Maryland's Larry Hogan is an Independent, which means that in a more practical sense, the candidate for U.S. Senate is a Republican. But that doesn't mean he's not an Independent. He is an Independent. I mean, an Independent. He just has an “R” next to his name. (But in parentheses!)
In his latest column, Mark Fisher asks what voters should think about the former governor's “efforts to shed partisan labels.” Mark writes that when Hogan led Maryland, he could nudge partisan supporters or “push people aside.” He ran his own campaign and successfully defended abortion rights while still receiving praise from his police peers.
But as a senator, he points out, that's just “one vote out of 100,” so how will independence survive?

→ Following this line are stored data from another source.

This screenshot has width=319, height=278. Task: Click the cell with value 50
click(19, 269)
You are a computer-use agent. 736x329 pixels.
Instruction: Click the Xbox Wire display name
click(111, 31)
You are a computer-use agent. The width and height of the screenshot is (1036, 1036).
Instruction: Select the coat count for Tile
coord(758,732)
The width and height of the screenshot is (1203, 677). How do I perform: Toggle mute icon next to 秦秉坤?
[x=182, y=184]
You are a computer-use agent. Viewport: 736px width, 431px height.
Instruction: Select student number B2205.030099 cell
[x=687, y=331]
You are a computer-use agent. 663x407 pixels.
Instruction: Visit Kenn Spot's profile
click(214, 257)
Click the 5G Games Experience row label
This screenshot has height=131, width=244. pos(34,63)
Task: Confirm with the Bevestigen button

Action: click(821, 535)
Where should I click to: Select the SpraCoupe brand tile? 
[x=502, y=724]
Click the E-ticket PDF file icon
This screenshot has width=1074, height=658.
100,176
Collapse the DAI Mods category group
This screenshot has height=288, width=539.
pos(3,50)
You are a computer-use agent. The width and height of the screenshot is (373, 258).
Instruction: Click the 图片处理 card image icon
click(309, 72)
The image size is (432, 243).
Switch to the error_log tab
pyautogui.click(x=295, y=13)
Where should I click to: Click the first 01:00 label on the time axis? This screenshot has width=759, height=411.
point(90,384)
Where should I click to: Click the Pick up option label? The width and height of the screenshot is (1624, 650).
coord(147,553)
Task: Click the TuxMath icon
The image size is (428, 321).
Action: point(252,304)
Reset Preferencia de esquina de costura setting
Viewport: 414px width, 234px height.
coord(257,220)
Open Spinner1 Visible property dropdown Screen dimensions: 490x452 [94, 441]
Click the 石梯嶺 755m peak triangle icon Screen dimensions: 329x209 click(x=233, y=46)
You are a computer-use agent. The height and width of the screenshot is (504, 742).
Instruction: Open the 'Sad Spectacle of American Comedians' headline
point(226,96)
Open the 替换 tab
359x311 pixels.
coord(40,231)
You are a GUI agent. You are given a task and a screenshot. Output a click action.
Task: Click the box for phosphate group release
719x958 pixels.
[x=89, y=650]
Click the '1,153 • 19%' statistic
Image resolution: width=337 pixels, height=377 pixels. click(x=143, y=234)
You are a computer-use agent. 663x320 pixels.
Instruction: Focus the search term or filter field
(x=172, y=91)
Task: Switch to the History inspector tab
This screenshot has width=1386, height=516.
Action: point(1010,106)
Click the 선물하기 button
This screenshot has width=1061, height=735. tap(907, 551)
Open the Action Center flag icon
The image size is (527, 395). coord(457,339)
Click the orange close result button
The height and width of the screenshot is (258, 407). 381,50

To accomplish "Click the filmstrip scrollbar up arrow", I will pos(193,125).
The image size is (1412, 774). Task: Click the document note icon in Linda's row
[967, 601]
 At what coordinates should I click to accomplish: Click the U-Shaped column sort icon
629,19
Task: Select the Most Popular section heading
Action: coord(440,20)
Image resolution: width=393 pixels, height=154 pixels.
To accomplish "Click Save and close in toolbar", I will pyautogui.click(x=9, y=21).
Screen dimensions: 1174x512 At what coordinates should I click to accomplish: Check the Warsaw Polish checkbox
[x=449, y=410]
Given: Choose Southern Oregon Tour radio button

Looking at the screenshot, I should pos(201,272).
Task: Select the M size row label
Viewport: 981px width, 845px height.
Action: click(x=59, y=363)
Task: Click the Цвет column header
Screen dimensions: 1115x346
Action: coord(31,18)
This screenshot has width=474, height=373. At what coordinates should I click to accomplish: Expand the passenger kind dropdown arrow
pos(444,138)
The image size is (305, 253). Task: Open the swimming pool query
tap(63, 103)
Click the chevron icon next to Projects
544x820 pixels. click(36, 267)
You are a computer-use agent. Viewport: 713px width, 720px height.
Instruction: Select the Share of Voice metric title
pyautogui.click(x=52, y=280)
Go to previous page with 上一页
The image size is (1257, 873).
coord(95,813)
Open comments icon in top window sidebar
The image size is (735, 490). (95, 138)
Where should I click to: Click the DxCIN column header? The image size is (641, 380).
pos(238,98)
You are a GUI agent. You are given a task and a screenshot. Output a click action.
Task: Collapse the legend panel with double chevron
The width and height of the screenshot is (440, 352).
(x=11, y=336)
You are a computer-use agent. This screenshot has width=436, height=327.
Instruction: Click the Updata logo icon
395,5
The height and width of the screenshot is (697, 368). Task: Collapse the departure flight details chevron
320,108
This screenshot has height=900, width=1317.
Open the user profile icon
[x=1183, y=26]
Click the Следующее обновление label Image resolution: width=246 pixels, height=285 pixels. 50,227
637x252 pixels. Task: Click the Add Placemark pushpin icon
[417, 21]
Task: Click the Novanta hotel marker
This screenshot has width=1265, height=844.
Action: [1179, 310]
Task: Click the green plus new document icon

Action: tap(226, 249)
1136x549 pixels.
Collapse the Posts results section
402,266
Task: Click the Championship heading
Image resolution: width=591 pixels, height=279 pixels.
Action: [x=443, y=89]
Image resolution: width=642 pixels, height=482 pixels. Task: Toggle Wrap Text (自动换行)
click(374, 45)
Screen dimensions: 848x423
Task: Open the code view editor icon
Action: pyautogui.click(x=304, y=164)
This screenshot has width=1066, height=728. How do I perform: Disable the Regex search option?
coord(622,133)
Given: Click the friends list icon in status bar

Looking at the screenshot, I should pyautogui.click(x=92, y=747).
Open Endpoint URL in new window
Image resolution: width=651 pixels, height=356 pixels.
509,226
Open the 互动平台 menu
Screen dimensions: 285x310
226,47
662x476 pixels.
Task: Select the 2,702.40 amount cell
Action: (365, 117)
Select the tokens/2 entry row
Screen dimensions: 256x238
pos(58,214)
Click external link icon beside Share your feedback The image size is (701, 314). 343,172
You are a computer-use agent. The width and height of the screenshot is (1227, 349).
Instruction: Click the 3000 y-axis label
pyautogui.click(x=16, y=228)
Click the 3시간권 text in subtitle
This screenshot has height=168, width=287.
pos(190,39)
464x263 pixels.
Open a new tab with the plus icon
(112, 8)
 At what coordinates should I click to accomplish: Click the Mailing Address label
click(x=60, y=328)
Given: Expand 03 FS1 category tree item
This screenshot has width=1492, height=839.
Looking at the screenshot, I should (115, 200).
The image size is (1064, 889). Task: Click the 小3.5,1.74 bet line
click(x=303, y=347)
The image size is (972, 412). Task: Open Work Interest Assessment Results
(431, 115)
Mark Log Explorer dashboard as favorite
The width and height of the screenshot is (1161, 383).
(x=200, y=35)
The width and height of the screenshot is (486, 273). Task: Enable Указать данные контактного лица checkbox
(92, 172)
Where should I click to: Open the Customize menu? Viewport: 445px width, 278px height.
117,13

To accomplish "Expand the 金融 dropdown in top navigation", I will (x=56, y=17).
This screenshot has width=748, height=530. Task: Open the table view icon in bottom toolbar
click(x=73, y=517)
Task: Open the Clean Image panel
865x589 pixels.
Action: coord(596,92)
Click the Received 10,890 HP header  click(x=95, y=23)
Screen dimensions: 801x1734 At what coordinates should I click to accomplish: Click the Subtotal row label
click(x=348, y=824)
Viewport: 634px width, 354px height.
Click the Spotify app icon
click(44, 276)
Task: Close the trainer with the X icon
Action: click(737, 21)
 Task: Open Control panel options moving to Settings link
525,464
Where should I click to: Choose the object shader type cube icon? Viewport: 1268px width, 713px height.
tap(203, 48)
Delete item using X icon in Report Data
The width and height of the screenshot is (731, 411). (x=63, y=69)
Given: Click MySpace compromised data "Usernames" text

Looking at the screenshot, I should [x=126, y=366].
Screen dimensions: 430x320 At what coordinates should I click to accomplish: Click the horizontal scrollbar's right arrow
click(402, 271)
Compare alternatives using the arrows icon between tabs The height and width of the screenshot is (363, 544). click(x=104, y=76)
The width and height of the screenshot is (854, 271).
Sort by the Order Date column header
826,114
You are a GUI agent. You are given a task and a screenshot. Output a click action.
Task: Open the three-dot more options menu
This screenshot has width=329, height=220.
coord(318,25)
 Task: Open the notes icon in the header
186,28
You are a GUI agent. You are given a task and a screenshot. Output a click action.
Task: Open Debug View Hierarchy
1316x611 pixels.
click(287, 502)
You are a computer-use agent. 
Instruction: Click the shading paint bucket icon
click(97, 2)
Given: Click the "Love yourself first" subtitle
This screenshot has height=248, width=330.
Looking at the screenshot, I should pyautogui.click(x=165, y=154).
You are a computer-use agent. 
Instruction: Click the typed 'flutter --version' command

Chaser: Perry Bacon writes that race and education are the major causes of America's partisan divisions. The real causes are geography and religion.
Barkha Dutt saw the Indian elections as merely a reaffirmation of Prime Minister Narendra Modi's power. But Indians' growing preference for everyday governance over Hindu nationalism could change that. Max Boot and foreign policy analyst Sue Mi Terry write that one bright spot in global politics is the strengthening of ties between the US, Japan and South Korea, which will be key as the Chinese threat rises. George Will is amused by the Federal Trade Commission's “antitrust worriers”' focus on maintaining the accessibility of luxury handbags. Is this the work of Republican operatives trying to make progressivism look ridiculous?
It's goodbye. It's a haiku. It's… “goodbye.”